Let's consider an arbitrary element $$x$$. For $$x$$ to be in $$(A - B) \cap (C - B)$$, it must satisfy the definition of intersection:
$$x \in (A - B)$$ AND $$x \in (C - B)$$.
Now, let's apply the definition of set difference to each part:
* $$x \in (A - B)$$ means ($$x \in A$$ AND $$x \notin B$$).
* $$x \in (C - B)$$ means ($$x \in C$$ AND $$x \notin B$$).
Combining these two conditions, an element $$x$$ is in $$(A - B) \cap (C - B)$$ if and only if:
($$x \in A$$ AND $$x \notin B$$) AND ($$x \in C$$ AND $$x \notin B$$).
We can rearrange and simplify this logical statement. Since "AND" is associative and commutative, and a statement "P AND P" is just "P", the condition becomes:
$$x \in A$$ AND $$x \in C$$ AND $$x \notin B$$.
This is the condition for an element to be in the LHS.

Question1.step4 (Analyzing the Right Hand Side (RHS))

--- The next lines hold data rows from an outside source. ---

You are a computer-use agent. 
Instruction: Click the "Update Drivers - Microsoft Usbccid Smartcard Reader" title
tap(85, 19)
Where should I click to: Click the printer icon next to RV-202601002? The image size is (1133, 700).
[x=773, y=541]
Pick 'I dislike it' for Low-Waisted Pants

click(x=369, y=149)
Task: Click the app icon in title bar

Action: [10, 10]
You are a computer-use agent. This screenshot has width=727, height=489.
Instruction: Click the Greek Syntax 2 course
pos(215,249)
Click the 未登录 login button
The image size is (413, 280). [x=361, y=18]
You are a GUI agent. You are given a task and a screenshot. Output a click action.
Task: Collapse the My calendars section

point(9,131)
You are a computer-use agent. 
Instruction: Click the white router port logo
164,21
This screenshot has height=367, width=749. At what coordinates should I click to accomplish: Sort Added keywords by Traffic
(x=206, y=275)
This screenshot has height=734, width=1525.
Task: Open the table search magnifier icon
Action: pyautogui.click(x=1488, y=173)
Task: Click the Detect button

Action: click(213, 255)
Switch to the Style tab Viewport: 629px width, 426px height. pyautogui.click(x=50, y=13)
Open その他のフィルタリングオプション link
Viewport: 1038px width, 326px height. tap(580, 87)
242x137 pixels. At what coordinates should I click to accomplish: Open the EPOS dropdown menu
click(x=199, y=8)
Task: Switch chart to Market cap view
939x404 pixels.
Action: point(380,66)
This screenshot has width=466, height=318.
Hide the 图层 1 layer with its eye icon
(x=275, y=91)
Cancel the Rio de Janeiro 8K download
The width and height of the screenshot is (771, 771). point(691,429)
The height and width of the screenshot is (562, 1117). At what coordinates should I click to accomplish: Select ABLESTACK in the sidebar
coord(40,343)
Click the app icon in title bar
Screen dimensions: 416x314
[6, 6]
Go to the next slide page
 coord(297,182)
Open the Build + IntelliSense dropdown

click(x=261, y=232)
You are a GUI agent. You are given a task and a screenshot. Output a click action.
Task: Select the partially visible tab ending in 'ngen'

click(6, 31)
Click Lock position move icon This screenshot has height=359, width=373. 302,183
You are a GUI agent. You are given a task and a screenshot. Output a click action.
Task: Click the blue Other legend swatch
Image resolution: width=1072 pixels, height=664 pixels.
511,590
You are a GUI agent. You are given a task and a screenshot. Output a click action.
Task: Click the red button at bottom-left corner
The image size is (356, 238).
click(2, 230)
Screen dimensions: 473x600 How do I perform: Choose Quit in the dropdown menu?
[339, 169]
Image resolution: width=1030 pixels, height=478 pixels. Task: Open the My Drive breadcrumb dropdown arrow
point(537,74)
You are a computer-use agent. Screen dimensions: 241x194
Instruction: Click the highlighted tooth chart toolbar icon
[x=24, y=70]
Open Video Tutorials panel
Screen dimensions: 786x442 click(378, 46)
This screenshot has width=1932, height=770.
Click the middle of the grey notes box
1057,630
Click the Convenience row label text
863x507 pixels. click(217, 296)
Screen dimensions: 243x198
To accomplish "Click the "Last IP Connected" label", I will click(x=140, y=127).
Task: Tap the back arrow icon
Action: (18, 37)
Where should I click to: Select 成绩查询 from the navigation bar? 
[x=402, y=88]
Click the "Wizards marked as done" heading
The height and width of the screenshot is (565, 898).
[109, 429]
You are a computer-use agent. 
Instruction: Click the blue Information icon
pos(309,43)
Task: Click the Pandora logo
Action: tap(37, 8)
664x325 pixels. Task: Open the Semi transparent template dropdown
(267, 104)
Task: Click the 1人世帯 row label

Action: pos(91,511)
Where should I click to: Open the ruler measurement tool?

The Right Hand Side (RHS) of the equality is $$(A \cap C) - B$$.
Let's consider an arbitrary element $$x$$. For $$x$$ to be in $$(A \cap C) - B$$, it must satisfy the definition of set difference:
$$x \in (A \cap C)$$ AND $$x \notin B$$.
Now, let's apply the definition of intersection to the first part:
* $$x \in (A \cap C)$$ means ($$x \in A$$ AND $$x \in C$$).
Combining these two conditions, an element $$x$$ is in $$(A \cap C) - B$$ if and only if:
($$x \in A$$ AND $$x \in C$$) AND $$x \notin B$$.
This can be written as:
$$x \in A$$ AND $$x \in C$$ AND $$x \notin B$$.
This is the condition for an element to be in the RHS.

**step5** Comparing LHS and RHS and Justifying the Answer

From Question1.step3, we found that an element $$x$$ belongs to the Left Hand Side, $$(A - B) \cap (C - B)$$, if and only if it satisfies the condition:
$$x \in A$$ AND $$x \in C$$ AND $$x \notin B$$.
From Question1.step4, we found that an element $$x$$ belongs to the Right Hand Side, $$(A \cap C) - B$$, if and only if it satisfies the identical condition:
$$x \in A$$ AND $$x \in C$$ AND $$x \notin B$$.
Since the conditions for an element to be a member of the LHS set and the RHS set are exactly the same, it means that any element that is in one set must also be in the other set, and vice versa. Therefore, the two sets are equal.
Thus, the statement $$(A - B) \cap (C - B) = (A \cap C) - B$$ is true for all sets $$A$$, $$B$$, and $$C$$.